=== The input ===

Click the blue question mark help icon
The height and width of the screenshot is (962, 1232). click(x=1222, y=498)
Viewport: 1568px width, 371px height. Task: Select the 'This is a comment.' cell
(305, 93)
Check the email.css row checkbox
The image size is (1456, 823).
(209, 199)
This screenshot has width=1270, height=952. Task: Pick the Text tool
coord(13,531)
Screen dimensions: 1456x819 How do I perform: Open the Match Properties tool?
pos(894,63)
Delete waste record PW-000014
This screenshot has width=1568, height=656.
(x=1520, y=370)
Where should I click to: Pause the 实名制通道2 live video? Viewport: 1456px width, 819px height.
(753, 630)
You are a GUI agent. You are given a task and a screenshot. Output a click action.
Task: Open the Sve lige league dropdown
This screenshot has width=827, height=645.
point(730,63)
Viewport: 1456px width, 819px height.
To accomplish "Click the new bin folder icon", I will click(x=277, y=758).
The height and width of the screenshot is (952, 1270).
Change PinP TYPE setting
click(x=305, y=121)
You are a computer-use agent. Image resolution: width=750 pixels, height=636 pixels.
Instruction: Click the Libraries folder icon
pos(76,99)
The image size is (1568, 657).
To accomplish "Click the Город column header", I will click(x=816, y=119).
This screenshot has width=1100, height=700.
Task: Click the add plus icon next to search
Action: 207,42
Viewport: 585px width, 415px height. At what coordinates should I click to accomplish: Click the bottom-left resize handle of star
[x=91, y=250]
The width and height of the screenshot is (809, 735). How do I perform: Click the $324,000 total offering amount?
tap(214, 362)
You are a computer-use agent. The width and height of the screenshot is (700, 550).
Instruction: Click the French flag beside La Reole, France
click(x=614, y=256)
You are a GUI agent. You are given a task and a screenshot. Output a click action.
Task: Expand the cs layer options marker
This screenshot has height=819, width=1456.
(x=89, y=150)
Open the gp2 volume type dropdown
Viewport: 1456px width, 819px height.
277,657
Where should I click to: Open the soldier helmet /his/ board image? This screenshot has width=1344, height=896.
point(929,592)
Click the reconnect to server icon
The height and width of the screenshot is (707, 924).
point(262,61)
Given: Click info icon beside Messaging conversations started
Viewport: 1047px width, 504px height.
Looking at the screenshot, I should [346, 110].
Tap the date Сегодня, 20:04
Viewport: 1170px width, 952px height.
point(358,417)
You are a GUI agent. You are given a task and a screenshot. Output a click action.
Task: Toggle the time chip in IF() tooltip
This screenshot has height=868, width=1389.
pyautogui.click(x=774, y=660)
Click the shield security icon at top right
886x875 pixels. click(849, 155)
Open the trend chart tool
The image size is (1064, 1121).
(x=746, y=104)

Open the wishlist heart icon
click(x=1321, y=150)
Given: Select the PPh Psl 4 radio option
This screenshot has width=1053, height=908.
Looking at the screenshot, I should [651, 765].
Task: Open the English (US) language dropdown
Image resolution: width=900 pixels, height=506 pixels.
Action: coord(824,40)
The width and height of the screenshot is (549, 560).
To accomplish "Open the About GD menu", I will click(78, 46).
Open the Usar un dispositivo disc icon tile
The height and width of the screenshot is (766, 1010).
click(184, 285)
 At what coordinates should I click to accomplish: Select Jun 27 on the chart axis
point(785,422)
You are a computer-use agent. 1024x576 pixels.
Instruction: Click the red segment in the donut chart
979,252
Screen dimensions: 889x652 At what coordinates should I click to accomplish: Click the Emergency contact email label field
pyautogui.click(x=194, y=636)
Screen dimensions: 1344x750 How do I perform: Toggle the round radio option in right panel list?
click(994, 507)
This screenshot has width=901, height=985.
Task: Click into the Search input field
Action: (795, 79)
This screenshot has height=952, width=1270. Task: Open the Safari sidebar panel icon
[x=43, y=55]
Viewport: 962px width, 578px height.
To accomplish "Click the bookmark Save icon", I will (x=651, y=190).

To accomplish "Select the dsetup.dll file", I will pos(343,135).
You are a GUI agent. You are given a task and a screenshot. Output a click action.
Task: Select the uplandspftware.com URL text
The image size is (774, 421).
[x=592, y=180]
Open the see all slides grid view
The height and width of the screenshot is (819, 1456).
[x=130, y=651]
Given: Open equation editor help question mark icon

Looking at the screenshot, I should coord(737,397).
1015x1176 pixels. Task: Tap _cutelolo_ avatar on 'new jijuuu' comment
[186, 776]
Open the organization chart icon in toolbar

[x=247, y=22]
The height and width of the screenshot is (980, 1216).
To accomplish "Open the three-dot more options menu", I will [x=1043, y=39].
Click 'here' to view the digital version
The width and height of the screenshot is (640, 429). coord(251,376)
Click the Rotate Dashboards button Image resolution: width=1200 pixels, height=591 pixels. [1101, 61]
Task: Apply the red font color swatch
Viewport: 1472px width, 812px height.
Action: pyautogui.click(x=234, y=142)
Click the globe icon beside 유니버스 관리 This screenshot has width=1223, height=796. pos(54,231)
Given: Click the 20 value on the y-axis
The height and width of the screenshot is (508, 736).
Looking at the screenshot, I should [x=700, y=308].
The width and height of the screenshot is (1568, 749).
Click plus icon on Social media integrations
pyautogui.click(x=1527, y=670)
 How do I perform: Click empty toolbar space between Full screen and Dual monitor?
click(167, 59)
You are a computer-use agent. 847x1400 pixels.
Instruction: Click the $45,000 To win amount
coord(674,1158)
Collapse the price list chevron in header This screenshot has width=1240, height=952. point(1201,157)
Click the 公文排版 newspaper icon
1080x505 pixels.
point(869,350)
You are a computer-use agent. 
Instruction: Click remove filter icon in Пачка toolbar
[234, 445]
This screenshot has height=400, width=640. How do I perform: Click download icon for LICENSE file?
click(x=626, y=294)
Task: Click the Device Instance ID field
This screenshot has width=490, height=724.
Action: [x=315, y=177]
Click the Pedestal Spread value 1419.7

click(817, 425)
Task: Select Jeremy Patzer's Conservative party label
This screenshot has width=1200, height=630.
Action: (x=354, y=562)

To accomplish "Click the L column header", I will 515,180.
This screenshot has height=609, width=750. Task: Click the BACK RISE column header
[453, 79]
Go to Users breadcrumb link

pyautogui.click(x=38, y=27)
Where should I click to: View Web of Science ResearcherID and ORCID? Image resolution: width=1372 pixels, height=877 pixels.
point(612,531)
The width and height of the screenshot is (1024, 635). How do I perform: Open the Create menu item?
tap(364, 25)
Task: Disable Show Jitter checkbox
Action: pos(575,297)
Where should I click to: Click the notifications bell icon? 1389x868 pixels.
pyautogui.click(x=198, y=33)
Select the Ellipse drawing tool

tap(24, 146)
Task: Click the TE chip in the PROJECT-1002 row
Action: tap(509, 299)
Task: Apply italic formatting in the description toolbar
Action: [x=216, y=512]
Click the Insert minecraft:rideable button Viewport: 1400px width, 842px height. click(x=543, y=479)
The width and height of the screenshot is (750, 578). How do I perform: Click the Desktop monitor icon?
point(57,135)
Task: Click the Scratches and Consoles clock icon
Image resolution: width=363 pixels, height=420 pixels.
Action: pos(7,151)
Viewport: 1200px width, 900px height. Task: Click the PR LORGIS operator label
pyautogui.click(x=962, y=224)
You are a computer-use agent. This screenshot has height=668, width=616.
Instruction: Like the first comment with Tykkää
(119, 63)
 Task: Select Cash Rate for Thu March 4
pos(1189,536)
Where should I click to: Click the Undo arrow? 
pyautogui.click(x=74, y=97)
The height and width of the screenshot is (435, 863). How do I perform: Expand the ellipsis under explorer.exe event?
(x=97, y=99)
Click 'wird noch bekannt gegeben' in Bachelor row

===

To be done: Rewrite the listing above with every "computer-use agent" changed to "desktop automation agent" and nothing else altered.

Output:
Click the blue question mark help icon
The height and width of the screenshot is (962, 1232). click(x=1222, y=498)
Viewport: 1568px width, 371px height. Task: Select the 'This is a comment.' cell
(305, 93)
Check the email.css row checkbox
The image size is (1456, 823).
(209, 199)
This screenshot has width=1270, height=952. Task: Pick the Text tool
coord(13,531)
Screen dimensions: 1456x819 How do I perform: Open the Match Properties tool?
pos(894,63)
Delete waste record PW-000014
This screenshot has width=1568, height=656.
(x=1520, y=370)
Where should I click to: Pause the 实名制通道2 live video? Viewport: 1456px width, 819px height.
(753, 630)
You are a GUI agent. You are given a task and a screenshot. Output a click action.
Task: Open the Sve lige league dropdown
This screenshot has width=827, height=645.
point(730,63)
Viewport: 1456px width, 819px height.
To accomplish "Click the new bin folder icon", I will click(x=277, y=758).
The height and width of the screenshot is (952, 1270).
Change PinP TYPE setting
click(x=305, y=121)
You are a desktop automation agent. Image resolution: width=750 pixels, height=636 pixels.
Instruction: Click the Libraries folder icon
pos(76,99)
The image size is (1568, 657).
To accomplish "Click the Город column header", I will click(x=816, y=119).
This screenshot has width=1100, height=700.
Task: Click the add plus icon next to search
Action: 207,42
Viewport: 585px width, 415px height. At what coordinates should I click to accomplish: Click the bottom-left resize handle of star
[x=91, y=250]
The width and height of the screenshot is (809, 735). How do I perform: Click the $324,000 total offering amount?
tap(214, 362)
You are a desktop automation agent. The width and height of the screenshot is (700, 550).
Instruction: Click the French flag beside La Reole, France
click(x=614, y=256)
You are a GUI agent. You are given a task and a screenshot. Output a click action.
Task: Expand the cs layer options marker
This screenshot has height=819, width=1456.
(x=89, y=150)
Open the gp2 volume type dropdown
Viewport: 1456px width, 819px height.
277,657
Where should I click to: Open the soldier helmet /his/ board image? This screenshot has width=1344, height=896.
point(929,592)
Click the reconnect to server icon
The height and width of the screenshot is (707, 924).
point(262,61)
Given: Click info icon beside Messaging conversations started
Viewport: 1047px width, 504px height.
Looking at the screenshot, I should [346, 110].
Tap the date Сегодня, 20:04
Viewport: 1170px width, 952px height.
point(358,417)
You are a GUI agent. You are given a task and a screenshot. Output a click action.
Task: Toggle the time chip in IF() tooltip
This screenshot has height=868, width=1389.
pyautogui.click(x=774, y=660)
Click the shield security icon at top right
886x875 pixels. click(849, 155)
Open the trend chart tool
The image size is (1064, 1121).
(x=746, y=104)

Open the wishlist heart icon
click(x=1321, y=150)
Given: Select the PPh Psl 4 radio option
This screenshot has width=1053, height=908.
Looking at the screenshot, I should [651, 765].
Task: Open the English (US) language dropdown
Image resolution: width=900 pixels, height=506 pixels.
Action: coord(824,40)
The width and height of the screenshot is (549, 560).
To accomplish "Open the About GD menu", I will click(78, 46).
Open the Usar un dispositivo disc icon tile
The height and width of the screenshot is (766, 1010).
click(184, 285)
 At what coordinates should I click to accomplish: Select Jun 27 on the chart axis
point(785,422)
You are a desktop automation agent. 1024x576 pixels.
Instruction: Click the red segment in the donut chart
979,252
Screen dimensions: 889x652 At what coordinates should I click to accomplish: Click the Emergency contact email label field
pyautogui.click(x=194, y=636)
Screen dimensions: 1344x750 How do I perform: Toggle the round radio option in right panel list?
click(994, 507)
This screenshot has width=901, height=985.
Task: Click into the Search input field
Action: (795, 79)
This screenshot has height=952, width=1270. Task: Open the Safari sidebar panel icon
[x=43, y=55]
Viewport: 962px width, 578px height.
To accomplish "Click the bookmark Save icon", I will (x=651, y=190).

To accomplish "Select the dsetup.dll file", I will pos(343,135).
You are a GUI agent. You are given a task and a screenshot. Output a click action.
Task: Select the uplandspftware.com URL text
The image size is (774, 421).
[x=592, y=180]
Open the see all slides grid view
The height and width of the screenshot is (819, 1456).
[x=130, y=651]
Given: Open equation editor help question mark icon

Looking at the screenshot, I should coord(737,397).
1015x1176 pixels. Task: Tap _cutelolo_ avatar on 'new jijuuu' comment
[186, 776]
Open the organization chart icon in toolbar

[x=247, y=22]
The height and width of the screenshot is (980, 1216).
To accomplish "Open the three-dot more options menu", I will [x=1043, y=39].
Click 'here' to view the digital version
The width and height of the screenshot is (640, 429). coord(251,376)
Click the Rotate Dashboards button Image resolution: width=1200 pixels, height=591 pixels. [1101, 61]
Task: Apply the red font color swatch
Viewport: 1472px width, 812px height.
Action: pyautogui.click(x=234, y=142)
Click the globe icon beside 유니버스 관리 This screenshot has width=1223, height=796. pos(54,231)
Given: Click the 20 value on the y-axis
The height and width of the screenshot is (508, 736).
Looking at the screenshot, I should [x=700, y=308].
The width and height of the screenshot is (1568, 749).
Click plus icon on Social media integrations
pyautogui.click(x=1527, y=670)
 How do I perform: Click empty toolbar space between Full screen and Dual monitor?
click(167, 59)
You are a desktop automation agent. 847x1400 pixels.
Instruction: Click the $45,000 To win amount
coord(674,1158)
Collapse the price list chevron in header This screenshot has width=1240, height=952. point(1201,157)
Click the 公文排版 newspaper icon
1080x505 pixels.
point(869,350)
You are a desktop automation agent. 
Instruction: Click remove filter icon in Пачка toolbar
[234, 445]
This screenshot has height=400, width=640. How do I perform: Click download icon for LICENSE file?
click(x=626, y=294)
Task: Click the Device Instance ID field
This screenshot has width=490, height=724.
Action: [x=315, y=177]
Click the Pedestal Spread value 1419.7

click(817, 425)
Task: Select Jeremy Patzer's Conservative party label
This screenshot has width=1200, height=630.
Action: (x=354, y=562)

To accomplish "Click the L column header", I will 515,180.
This screenshot has height=609, width=750. Task: Click the BACK RISE column header
[453, 79]
Go to Users breadcrumb link

pyautogui.click(x=38, y=27)
Where should I click to: View Web of Science ResearcherID and ORCID? Image resolution: width=1372 pixels, height=877 pixels.
point(612,531)
The width and height of the screenshot is (1024, 635). How do I perform: Open the Create menu item?
tap(364, 25)
Task: Disable Show Jitter checkbox
Action: pos(575,297)
Where should I click to: Click the notifications bell icon? 1389x868 pixels.
pyautogui.click(x=198, y=33)
Select the Ellipse drawing tool

tap(24, 146)
Task: Click the TE chip in the PROJECT-1002 row
Action: tap(509, 299)
Task: Apply italic formatting in the description toolbar
Action: [x=216, y=512]
Click the Insert minecraft:rideable button Viewport: 1400px width, 842px height. click(x=543, y=479)
The width and height of the screenshot is (750, 578). How do I perform: Click the Desktop monitor icon?
point(57,135)
Task: Click the Scratches and Consoles clock icon
Image resolution: width=363 pixels, height=420 pixels.
Action: pos(7,151)
Viewport: 1200px width, 900px height. Task: Click the PR LORGIS operator label
pyautogui.click(x=962, y=224)
You are a desktop automation agent. This screenshot has height=668, width=616.
Instruction: Like the first comment with Tykkää
(119, 63)
 Task: Select Cash Rate for Thu March 4
pos(1189,536)
Where should I click to: Click the Undo arrow? 
pyautogui.click(x=74, y=97)
The height and width of the screenshot is (435, 863). How do I perform: Expand the ellipsis under explorer.exe event?
(x=97, y=99)
Click 'wird noch bekannt gegeben' in Bachelor row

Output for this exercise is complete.